Now, $\mathbb{R}$ is not compact because $\{(n-1,n+1)~\vert~n\in \mathbb{Z}\}$ has no finite subcover.

11. May 20, 2013

### Jaggis

I'm sorry, but I simply don't know what the catch is here. Like I showed before with $ℝ$ and $[0,1]$ in Eucledian (or any) topology, this proof doesn't make sense to me and I don't how to correct it to make it work.

I'm just as clueless with the whole thing as I was in the beginning.

12. May 20, 2013

### WannabeNewton

Can you tell me the definition of compactness that you were taught in class? I don't think I can make the above any easier for you without giving it away I'm afraid so maybe we need to reinforce the concepts in your head.

13. May 20, 2013

### Jaggis

Okay, I may be getting it now.

$X$ will be compact only if there exists a finite subcover for any open cover of $X$.

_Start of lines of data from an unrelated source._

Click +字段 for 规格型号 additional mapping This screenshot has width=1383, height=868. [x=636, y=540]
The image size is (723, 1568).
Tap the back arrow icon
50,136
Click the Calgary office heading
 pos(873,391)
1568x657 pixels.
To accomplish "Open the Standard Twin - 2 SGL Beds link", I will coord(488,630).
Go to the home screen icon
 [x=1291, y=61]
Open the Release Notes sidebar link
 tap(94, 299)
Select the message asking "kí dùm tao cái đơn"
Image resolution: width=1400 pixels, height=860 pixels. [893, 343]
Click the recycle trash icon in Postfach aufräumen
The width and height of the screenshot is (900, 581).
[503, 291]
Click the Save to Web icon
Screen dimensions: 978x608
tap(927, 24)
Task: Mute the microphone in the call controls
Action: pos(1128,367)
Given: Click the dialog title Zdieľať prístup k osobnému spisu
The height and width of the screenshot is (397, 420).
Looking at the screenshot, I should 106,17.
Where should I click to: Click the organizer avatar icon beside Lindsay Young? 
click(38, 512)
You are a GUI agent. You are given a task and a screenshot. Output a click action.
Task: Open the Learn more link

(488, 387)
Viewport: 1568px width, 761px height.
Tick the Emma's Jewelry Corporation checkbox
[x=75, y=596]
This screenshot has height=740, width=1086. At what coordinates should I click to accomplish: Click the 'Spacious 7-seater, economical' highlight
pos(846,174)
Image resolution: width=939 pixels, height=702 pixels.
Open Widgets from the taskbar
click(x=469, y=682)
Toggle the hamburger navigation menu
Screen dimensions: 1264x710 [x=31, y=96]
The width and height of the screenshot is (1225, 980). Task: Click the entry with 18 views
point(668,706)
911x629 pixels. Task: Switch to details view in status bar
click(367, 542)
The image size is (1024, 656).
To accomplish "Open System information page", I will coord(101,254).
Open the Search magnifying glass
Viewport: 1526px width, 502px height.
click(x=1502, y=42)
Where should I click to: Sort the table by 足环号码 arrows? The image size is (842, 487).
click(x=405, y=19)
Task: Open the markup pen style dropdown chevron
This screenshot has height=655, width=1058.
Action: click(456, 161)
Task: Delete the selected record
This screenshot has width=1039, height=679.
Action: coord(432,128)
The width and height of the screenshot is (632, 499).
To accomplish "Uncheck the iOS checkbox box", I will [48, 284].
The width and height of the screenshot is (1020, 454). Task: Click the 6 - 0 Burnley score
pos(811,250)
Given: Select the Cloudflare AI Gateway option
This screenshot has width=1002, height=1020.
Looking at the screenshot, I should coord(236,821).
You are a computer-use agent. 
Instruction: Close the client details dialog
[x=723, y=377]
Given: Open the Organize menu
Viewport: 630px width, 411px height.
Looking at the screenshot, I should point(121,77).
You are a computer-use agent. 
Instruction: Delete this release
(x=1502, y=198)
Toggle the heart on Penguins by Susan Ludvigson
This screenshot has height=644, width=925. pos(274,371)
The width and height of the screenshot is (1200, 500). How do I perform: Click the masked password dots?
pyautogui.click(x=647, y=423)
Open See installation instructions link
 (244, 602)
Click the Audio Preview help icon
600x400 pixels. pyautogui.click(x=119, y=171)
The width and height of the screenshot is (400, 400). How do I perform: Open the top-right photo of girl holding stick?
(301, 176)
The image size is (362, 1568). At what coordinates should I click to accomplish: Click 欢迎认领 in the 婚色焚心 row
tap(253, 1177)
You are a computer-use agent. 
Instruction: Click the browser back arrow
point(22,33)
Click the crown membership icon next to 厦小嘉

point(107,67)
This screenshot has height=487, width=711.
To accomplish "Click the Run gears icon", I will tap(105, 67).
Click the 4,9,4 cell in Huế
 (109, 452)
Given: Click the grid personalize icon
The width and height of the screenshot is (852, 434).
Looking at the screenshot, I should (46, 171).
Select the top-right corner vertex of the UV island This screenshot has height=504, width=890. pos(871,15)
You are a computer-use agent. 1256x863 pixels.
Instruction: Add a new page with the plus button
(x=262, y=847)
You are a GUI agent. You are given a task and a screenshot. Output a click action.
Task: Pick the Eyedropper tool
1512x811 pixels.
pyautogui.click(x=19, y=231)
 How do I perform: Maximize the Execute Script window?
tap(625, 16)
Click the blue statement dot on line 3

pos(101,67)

Any open cover of the new space will include a member $U$ whose complement $X$/$U$ is always compact and will have a finite subcover {$U$1, ..., $U$n}. Thus the whole space will always have a finite subcover $U$ ⋃ {$U$1, ..., $U$n} regardless of the choice of the open cover.

With $ℝ$ and Euclidean topology one can find an open cover of $ℝ$ that has a member whose complement isn't compact and therefore one cannot find a finite open subcover for any open cover of $ℝ$. Therefore $ℝ$ isn't compact with Euclidean topology.

Or maybe I'm just dancing around the problem?

14. May 20, 2013

### WannabeNewton

Yes that is correct with regards to what compactness is. Now can you spot the mistake in the proof I gave in post #9?

15. May 20, 2013

### Jaggis

You should add $U_0$ $≠$ $∅$ ?

Otherwise, no.

16. May 20, 2013

### micromass

Staff Emeritus
The concept "open set" is dependent on the topology. So a set might be open in one topology, but maybe not in the other. The same with the notions of compactness.

So, in your proof you should be careful about which sets are open/compact and in which topology.

17. May 21, 2013

### Jaggis

Perhaps the mistake here is that you jump into thinking that $X\setminus U_{0}$ is compact in $(X,\mathcal{T}_{0})$ just because it's compact in $(X,\mathcal{T})$ without proof.

First, the open sets of $\mathcal{T}_{0}$ will cover $(X,\mathcal{T}_{0})$. Since $\mathcal{T}$ contains $\mathcal{T}_{0}$, an open cover $\mathcal{O}$ of $(X,\mathcal{T}_{0})$ is always an open cover of $(X,\mathcal{T})$ and therefore it will cover $X\setminus U_{0}$ too. Since $X\setminus U_{0}$ is compact in $(X,\mathcal{T})$, it has a finite subcover $\{U_1,...,U_n\}$ which is a subset of $\mathcal{O}$. As the sets of $\{U_1,...,U_n\}$ are open in both spaces, $X\setminus U_{0}$ always has a finite subcover in both spaces and therefore is compact in both spaces.

18. May 21, 2013

### micromass

Staff Emeritus
That seems right!

19. May 21, 2013

### WannabeNewton

Brilliant! You're done then :)

20. May 21, 2013

### Jaggis

OK! Thank you very much for your help, WannabeNewton and micromass.

Topology is still quite tricky business to me, but I hope this exercise prepared me for challenges to come so I can finally pass my course some day.